Nothing in the data may be altered; the answer is a verbatim copy of it.

[Pixel coordinate grounding data]
---+---
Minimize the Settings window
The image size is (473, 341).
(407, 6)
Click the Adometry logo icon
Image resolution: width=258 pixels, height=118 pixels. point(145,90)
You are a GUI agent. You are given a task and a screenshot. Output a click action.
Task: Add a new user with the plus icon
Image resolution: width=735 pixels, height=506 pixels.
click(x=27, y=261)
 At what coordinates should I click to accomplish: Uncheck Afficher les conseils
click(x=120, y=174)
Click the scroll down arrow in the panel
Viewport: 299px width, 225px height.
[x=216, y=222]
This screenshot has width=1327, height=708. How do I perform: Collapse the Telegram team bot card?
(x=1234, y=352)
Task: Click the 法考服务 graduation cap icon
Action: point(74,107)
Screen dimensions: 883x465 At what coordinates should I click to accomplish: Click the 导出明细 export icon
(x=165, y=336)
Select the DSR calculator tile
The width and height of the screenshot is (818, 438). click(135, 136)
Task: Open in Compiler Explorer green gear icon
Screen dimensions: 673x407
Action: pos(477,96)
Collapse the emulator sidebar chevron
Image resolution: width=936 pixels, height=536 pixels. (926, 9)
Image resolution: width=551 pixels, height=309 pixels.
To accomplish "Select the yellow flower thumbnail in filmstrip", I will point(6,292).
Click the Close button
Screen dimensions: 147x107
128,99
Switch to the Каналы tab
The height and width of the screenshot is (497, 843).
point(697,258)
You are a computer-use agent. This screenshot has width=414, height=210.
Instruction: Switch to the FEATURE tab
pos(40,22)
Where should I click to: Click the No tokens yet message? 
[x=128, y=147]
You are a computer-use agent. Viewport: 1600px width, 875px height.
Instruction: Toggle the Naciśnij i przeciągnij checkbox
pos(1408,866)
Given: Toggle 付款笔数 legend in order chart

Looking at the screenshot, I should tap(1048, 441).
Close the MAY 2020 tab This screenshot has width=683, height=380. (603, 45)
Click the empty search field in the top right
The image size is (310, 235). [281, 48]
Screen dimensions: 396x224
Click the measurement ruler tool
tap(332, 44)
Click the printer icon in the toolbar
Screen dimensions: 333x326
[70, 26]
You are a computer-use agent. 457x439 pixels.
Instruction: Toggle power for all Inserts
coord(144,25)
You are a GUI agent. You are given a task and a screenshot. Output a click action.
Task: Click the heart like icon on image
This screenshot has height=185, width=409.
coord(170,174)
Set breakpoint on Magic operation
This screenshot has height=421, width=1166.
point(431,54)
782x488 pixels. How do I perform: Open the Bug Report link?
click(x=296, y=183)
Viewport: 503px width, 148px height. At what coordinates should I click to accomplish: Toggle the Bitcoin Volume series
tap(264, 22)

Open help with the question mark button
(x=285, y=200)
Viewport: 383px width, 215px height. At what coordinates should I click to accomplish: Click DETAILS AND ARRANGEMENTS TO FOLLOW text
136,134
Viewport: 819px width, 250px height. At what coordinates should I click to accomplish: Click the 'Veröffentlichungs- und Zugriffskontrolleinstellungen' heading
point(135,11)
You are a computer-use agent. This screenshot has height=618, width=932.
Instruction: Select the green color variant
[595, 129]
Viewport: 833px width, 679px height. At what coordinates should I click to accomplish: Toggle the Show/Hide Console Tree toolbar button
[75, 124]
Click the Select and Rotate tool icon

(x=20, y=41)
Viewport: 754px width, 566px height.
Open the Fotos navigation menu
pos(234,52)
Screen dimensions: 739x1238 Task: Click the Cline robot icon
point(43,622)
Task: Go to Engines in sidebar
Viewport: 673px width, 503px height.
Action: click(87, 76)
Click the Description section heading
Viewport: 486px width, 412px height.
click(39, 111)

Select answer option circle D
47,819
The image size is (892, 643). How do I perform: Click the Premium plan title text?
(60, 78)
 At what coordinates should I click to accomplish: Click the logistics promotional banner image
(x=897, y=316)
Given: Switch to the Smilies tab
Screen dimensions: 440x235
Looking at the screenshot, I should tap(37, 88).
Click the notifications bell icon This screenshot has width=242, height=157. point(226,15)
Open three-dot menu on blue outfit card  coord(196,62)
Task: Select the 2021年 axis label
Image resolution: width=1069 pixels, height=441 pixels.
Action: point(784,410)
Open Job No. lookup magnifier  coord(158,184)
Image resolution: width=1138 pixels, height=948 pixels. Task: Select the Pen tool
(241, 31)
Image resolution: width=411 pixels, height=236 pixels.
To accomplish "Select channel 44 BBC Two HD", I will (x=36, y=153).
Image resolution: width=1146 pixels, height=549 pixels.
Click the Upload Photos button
---+---
Result for this exercise:
Minimize the Settings window
The image size is (473, 341).
(407, 6)
Click the Adometry logo icon
Image resolution: width=258 pixels, height=118 pixels. point(145,90)
You are a GUI agent. You are given a task and a screenshot. Output a click action.
Task: Add a new user with the plus icon
Image resolution: width=735 pixels, height=506 pixels.
click(x=27, y=261)
 At what coordinates should I click to accomplish: Uncheck Afficher les conseils
click(x=120, y=174)
Click the scroll down arrow in the panel
Viewport: 299px width, 225px height.
[x=216, y=222]
This screenshot has width=1327, height=708. How do I perform: Collapse the Telegram team bot card?
(x=1234, y=352)
Task: Click the 法考服务 graduation cap icon
Action: point(74,107)
Screen dimensions: 883x465 At what coordinates should I click to accomplish: Click the 导出明细 export icon
(x=165, y=336)
Select the DSR calculator tile
The width and height of the screenshot is (818, 438). click(135, 136)
Task: Open in Compiler Explorer green gear icon
Screen dimensions: 673x407
Action: pos(477,96)
Collapse the emulator sidebar chevron
Image resolution: width=936 pixels, height=536 pixels. (926, 9)
Image resolution: width=551 pixels, height=309 pixels.
To accomplish "Select the yellow flower thumbnail in filmstrip", I will point(6,292).
Click the Close button
Screen dimensions: 147x107
128,99
Switch to the Каналы tab
The height and width of the screenshot is (497, 843).
point(697,258)
You are a computer-use agent. This screenshot has width=414, height=210.
Instruction: Switch to the FEATURE tab
pos(40,22)
Where should I click to: Click the No tokens yet message? 
[x=128, y=147]
You are a computer-use agent. Viewport: 1600px width, 875px height.
Instruction: Toggle the Naciśnij i przeciągnij checkbox
pos(1408,866)
Given: Toggle 付款笔数 legend in order chart

Looking at the screenshot, I should tap(1048, 441).
Close the MAY 2020 tab This screenshot has width=683, height=380. (603, 45)
Click the empty search field in the top right
The image size is (310, 235). [281, 48]
Screen dimensions: 396x224
Click the measurement ruler tool
tap(332, 44)
Click the printer icon in the toolbar
Screen dimensions: 333x326
[70, 26]
You are a computer-use agent. 457x439 pixels.
Instruction: Toggle power for all Inserts
coord(144,25)
You are a GUI agent. You are given a task and a screenshot. Output a click action.
Task: Click the heart like icon on image
This screenshot has height=185, width=409.
coord(170,174)
Set breakpoint on Magic operation
This screenshot has height=421, width=1166.
point(431,54)
782x488 pixels. How do I perform: Open the Bug Report link?
click(x=296, y=183)
Viewport: 503px width, 148px height. At what coordinates should I click to accomplish: Toggle the Bitcoin Volume series
tap(264, 22)

Open help with the question mark button
(x=285, y=200)
Viewport: 383px width, 215px height. At what coordinates should I click to accomplish: Click DETAILS AND ARRANGEMENTS TO FOLLOW text
136,134
Viewport: 819px width, 250px height. At what coordinates should I click to accomplish: Click the 'Veröffentlichungs- und Zugriffskontrolleinstellungen' heading
point(135,11)
You are a computer-use agent. This screenshot has height=618, width=932.
Instruction: Select the green color variant
[595, 129]
Viewport: 833px width, 679px height. At what coordinates should I click to accomplish: Toggle the Show/Hide Console Tree toolbar button
[75, 124]
Click the Select and Rotate tool icon

(x=20, y=41)
Viewport: 754px width, 566px height.
Open the Fotos navigation menu
pos(234,52)
Screen dimensions: 739x1238 Task: Click the Cline robot icon
point(43,622)
Task: Go to Engines in sidebar
Viewport: 673px width, 503px height.
Action: click(87, 76)
Click the Description section heading
Viewport: 486px width, 412px height.
click(39, 111)

Select answer option circle D
47,819
The image size is (892, 643). How do I perform: Click the Premium plan title text?
(60, 78)
 At what coordinates should I click to accomplish: Click the logistics promotional banner image
(x=897, y=316)
Given: Switch to the Smilies tab
Screen dimensions: 440x235
Looking at the screenshot, I should tap(37, 88).
Click the notifications bell icon This screenshot has width=242, height=157. point(226,15)
Open three-dot menu on blue outfit card  coord(196,62)
Task: Select the 2021年 axis label
Image resolution: width=1069 pixels, height=441 pixels.
Action: point(784,410)
Open Job No. lookup magnifier  coord(158,184)
Image resolution: width=1138 pixels, height=948 pixels. Task: Select the Pen tool
(241, 31)
Image resolution: width=411 pixels, height=236 pixels.
To accomplish "Select channel 44 BBC Two HD", I will (x=36, y=153).
Image resolution: width=1146 pixels, height=549 pixels.
Click the Upload Photos button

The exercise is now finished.